5.13 Aan het door [gedaagde] gedane bewijsaanbod wordt voorbijgegaan, nu er geen voldoende concreet onderbouwde feiten en/of omstandigheden zijn gesteld die – indien bewezen – tot een ander oordeel kunnen leiden.
5.14 De vordering in reconventie zal dan ook worden afgewezen. [gedaagde] zal als de in het ongelijk gestelde partij in de proceskosten worden veroordeeld.

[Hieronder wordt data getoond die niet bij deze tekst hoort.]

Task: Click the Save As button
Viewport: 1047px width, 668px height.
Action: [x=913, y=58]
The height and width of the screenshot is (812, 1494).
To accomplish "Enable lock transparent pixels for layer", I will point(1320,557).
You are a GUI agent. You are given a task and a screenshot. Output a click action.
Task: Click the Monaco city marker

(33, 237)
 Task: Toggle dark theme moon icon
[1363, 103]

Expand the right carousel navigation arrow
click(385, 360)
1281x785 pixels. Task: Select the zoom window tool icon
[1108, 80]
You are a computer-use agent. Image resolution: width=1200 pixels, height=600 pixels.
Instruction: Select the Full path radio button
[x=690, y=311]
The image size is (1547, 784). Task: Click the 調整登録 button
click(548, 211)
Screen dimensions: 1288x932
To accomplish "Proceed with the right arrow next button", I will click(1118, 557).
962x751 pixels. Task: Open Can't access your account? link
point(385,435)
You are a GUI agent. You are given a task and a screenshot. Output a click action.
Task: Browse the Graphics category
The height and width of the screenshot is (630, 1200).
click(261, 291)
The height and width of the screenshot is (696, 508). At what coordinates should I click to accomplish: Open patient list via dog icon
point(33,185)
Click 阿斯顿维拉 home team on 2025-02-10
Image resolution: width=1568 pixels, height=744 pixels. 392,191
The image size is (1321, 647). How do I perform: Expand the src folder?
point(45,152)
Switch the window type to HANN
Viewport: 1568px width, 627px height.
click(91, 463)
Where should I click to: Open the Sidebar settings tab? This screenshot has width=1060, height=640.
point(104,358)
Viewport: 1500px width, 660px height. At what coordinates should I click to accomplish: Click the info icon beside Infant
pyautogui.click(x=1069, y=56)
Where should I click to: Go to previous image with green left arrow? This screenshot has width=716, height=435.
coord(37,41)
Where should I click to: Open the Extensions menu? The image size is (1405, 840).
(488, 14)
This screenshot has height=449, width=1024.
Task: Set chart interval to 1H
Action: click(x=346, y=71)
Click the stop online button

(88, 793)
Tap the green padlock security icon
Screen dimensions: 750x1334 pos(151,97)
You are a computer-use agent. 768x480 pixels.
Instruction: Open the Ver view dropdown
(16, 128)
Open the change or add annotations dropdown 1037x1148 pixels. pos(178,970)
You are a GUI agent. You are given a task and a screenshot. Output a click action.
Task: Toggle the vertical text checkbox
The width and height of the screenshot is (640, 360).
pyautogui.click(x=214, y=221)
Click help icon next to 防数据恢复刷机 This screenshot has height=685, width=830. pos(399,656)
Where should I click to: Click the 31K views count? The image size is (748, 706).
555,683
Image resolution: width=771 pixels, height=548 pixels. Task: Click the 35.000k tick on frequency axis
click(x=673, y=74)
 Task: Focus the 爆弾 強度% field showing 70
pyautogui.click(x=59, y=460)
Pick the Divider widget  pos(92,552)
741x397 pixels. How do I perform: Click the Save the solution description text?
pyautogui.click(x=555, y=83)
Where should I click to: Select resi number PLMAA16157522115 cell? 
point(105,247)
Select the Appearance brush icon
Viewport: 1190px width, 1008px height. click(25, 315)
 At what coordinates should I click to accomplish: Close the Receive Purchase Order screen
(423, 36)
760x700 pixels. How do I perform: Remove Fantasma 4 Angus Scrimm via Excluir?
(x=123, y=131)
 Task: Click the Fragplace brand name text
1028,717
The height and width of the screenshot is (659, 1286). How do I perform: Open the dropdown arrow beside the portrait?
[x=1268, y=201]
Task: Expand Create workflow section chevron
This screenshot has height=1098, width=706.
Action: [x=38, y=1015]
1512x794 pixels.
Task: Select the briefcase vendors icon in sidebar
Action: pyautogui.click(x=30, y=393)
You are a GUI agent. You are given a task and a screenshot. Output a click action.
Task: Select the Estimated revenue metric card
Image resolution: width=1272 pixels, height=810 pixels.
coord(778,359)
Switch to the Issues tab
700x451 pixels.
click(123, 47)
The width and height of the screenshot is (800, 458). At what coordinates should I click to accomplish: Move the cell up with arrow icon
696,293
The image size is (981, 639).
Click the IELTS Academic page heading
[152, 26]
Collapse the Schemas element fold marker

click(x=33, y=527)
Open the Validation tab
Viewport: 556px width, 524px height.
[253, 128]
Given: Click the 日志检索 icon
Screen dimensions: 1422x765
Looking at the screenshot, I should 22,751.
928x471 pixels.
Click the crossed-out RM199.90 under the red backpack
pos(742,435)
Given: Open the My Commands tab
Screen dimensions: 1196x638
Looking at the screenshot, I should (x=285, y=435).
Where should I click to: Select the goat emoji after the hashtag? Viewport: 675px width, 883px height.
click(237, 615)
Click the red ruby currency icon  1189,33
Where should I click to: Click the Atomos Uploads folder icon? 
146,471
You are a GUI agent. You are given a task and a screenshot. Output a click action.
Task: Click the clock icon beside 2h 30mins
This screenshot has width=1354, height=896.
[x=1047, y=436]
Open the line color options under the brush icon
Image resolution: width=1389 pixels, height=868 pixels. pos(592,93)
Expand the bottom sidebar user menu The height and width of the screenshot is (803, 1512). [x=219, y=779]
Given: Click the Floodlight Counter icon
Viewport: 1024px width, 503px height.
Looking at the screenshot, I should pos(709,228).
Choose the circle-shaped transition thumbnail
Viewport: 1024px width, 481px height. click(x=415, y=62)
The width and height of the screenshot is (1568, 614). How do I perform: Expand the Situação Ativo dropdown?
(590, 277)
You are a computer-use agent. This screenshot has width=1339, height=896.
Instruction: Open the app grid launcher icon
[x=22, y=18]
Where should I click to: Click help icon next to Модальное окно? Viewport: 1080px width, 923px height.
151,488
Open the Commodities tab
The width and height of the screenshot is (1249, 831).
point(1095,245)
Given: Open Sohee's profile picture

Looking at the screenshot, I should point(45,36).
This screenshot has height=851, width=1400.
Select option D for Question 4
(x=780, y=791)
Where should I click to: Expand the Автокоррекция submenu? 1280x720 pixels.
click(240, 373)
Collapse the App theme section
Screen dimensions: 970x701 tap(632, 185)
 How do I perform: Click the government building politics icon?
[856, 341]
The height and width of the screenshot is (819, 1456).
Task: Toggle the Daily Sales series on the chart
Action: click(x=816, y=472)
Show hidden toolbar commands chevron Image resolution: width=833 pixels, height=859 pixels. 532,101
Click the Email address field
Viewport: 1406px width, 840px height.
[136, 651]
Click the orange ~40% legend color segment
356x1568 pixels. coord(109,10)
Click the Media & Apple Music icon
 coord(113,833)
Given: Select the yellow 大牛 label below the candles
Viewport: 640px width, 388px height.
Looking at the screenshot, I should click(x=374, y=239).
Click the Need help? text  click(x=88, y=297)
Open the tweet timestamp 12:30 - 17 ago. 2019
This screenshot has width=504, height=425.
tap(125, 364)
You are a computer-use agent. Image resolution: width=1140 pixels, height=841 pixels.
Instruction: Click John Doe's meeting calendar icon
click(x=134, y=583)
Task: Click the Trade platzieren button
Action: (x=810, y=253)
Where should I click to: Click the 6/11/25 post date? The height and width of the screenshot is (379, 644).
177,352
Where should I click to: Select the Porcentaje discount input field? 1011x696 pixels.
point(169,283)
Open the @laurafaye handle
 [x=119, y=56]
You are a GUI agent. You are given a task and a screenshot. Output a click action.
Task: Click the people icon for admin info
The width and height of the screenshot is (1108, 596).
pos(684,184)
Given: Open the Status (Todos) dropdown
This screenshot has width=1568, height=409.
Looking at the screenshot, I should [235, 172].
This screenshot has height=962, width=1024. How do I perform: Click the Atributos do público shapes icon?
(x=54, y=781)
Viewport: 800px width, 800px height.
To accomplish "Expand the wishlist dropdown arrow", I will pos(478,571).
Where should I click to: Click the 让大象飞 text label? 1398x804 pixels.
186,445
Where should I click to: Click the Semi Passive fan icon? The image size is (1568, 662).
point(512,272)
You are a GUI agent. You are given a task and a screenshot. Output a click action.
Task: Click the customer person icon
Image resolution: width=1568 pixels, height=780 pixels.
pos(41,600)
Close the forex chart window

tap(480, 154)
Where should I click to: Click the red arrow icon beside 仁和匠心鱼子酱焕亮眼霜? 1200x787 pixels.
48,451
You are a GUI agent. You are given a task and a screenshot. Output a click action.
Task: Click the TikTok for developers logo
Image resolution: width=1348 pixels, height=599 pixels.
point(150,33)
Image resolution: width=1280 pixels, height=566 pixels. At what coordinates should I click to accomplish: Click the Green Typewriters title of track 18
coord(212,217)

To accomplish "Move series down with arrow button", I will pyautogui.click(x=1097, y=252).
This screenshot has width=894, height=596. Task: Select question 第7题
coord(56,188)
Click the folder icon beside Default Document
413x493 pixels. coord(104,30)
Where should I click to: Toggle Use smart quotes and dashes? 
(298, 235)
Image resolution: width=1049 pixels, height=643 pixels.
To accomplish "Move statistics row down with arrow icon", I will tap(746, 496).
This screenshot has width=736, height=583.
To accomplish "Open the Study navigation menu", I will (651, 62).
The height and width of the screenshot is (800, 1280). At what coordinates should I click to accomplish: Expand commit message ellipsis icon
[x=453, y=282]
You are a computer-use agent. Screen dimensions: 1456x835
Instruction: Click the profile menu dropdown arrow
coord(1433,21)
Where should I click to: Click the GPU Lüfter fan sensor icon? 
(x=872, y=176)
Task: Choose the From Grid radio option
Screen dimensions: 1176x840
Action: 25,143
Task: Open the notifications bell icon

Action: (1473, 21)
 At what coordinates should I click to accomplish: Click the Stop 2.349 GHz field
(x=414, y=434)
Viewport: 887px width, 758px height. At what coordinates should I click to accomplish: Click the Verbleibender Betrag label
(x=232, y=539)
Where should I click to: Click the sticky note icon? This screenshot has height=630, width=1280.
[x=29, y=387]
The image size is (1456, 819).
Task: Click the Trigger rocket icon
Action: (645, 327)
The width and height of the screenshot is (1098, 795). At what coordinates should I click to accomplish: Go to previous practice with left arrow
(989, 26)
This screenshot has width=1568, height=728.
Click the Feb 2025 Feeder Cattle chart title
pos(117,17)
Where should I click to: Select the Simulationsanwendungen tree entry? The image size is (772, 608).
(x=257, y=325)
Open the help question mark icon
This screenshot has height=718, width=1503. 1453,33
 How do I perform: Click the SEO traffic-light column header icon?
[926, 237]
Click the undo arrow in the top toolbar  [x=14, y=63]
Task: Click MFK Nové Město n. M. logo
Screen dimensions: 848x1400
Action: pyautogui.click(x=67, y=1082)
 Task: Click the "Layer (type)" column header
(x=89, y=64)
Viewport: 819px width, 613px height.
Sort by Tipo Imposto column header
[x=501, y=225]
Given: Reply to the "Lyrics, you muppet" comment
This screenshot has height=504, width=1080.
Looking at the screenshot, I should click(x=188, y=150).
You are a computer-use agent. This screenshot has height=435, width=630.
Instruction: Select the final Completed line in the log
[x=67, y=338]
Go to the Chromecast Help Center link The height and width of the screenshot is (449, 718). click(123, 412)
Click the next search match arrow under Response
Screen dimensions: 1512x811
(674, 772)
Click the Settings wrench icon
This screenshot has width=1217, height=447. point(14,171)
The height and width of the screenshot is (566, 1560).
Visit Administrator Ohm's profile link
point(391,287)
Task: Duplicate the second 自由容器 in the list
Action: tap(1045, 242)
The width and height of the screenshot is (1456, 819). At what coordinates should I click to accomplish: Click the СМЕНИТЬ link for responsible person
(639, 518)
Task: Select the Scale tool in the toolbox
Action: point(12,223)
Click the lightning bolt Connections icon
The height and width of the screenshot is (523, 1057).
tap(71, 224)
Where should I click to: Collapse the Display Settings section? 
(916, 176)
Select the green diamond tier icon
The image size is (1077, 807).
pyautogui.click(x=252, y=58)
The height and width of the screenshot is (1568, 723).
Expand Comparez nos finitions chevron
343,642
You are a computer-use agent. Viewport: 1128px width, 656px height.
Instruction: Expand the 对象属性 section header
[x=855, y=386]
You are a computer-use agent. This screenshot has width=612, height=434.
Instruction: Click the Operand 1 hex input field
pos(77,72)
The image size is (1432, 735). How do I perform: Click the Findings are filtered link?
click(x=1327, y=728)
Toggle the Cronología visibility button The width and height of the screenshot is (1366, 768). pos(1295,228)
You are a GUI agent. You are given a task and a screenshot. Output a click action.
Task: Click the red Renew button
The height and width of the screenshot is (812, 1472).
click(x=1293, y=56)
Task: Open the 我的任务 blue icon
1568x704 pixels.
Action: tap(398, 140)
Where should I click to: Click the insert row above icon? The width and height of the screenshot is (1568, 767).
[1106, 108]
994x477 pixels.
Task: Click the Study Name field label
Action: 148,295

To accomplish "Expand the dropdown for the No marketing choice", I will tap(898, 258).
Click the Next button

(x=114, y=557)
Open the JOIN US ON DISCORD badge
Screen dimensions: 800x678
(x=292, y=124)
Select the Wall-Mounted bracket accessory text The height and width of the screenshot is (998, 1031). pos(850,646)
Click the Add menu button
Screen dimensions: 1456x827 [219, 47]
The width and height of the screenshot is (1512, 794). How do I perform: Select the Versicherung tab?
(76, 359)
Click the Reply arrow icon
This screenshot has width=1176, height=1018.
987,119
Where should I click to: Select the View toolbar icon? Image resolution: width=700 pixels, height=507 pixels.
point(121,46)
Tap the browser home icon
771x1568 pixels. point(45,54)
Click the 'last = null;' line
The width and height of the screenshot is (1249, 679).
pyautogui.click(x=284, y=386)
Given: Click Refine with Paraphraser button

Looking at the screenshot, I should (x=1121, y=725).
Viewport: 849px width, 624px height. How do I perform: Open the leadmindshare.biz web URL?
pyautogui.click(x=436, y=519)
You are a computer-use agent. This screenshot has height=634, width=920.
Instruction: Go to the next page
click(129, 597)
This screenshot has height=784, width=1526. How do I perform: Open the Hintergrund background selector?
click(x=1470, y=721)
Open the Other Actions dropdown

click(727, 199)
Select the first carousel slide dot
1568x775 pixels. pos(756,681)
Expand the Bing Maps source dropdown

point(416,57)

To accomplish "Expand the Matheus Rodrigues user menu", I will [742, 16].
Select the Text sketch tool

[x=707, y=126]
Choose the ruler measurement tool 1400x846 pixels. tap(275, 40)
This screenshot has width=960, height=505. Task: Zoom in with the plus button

- veroordeelt [gedaagde] om tegen behoorlijk bewijs van kwijting aan [eiseres] te betalen het bedrag van € 51.824,50 (zegge: eenenvijftig duizend achthonderd vierentwintig euro en vijftig eurocent), vermeerderd met € 892,11 voor de wettelijke rente tot en met 31 januari 2006, en vermeerderd met de wettelijke rente als bedoeld in artikel 6:120 lid 2 BW over € 51.824,50 vanaf 16 januari 2006 tot aan de dag der voldoening;
- veroordeelt [gedaagde] om tegen behoorlijk bewijs van kwijting aan [eiseres] de maandelijkse transactievergoeding van € 3.350,-- (excl. BTW) gedurende de periode van 1 februari 2006 tot en met 31 december 2009 te voldoen, steeds vanaf de vervaldatum van de betreffende maand, voor het eerst over de maand februari 2006;
- veroordeelt [gedaagde] in de proceskosten, die van het beslag daaronder begrepen, tot aan deze uitspraak aan de zijde van [eiseres] bepaald op € 1.140,-- aan vast recht, op € 373,15 aan overige verschotten en op € 4.263,-- aan salaris voor de procureur;
- wijst de vordering van [gedaagde] af;
- veroordeelt [gedaagde] in de proceskosten, tot aan deze uitspraak aan de zijde van [eiseres] bepaald op nihil;
in conventie en reconventie
- wijst af het anders of meer gevorderde.
Dit vonnis is gewezen door mr. N. Doorduijn.
Uitgesproken ter openbare terechtzitting.